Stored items
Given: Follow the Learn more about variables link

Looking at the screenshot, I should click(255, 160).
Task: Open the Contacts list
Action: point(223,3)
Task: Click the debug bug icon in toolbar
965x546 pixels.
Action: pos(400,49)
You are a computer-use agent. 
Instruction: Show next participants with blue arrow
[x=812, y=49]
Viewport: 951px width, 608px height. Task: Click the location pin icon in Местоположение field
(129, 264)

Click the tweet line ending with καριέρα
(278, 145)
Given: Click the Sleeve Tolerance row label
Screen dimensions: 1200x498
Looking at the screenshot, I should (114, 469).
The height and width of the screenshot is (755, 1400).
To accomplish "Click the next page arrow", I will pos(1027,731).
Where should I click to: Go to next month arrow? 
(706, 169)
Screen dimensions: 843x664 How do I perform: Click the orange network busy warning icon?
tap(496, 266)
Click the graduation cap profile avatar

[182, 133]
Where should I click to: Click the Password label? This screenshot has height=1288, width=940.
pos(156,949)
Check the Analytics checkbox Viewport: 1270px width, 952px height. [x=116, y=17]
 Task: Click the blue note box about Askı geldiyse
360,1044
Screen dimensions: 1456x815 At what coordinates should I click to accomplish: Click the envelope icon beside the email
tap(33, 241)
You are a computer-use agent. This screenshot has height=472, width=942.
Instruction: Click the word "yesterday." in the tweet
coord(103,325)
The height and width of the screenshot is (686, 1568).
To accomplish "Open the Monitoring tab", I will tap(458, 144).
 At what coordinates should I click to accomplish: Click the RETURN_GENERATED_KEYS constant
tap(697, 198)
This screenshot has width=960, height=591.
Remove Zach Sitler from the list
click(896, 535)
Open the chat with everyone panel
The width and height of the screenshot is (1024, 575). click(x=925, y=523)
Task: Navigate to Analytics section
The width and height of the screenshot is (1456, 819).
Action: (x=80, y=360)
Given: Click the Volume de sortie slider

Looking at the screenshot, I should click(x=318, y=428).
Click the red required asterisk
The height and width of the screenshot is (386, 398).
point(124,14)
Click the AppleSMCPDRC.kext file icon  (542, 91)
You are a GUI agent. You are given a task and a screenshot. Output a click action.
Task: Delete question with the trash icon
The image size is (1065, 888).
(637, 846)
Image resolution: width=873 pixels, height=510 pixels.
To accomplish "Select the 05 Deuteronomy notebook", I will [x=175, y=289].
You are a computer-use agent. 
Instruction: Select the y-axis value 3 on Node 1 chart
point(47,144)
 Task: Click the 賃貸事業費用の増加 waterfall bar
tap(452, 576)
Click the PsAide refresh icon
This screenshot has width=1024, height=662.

## Exercise instructions
Look above for the line containing "Image resolution: width=873". Return it and each line after it exactly, through the last line, and nothing more.

## Reply to the exercise
Image resolution: width=873 pixels, height=510 pixels.
To accomplish "Select the 05 Deuteronomy notebook", I will [x=175, y=289].
You are a computer-use agent. 
Instruction: Select the y-axis value 3 on Node 1 chart
point(47,144)
 Task: Click the 賃貸事業費用の増加 waterfall bar
tap(452, 576)
Click the PsAide refresh icon
This screenshot has width=1024, height=662.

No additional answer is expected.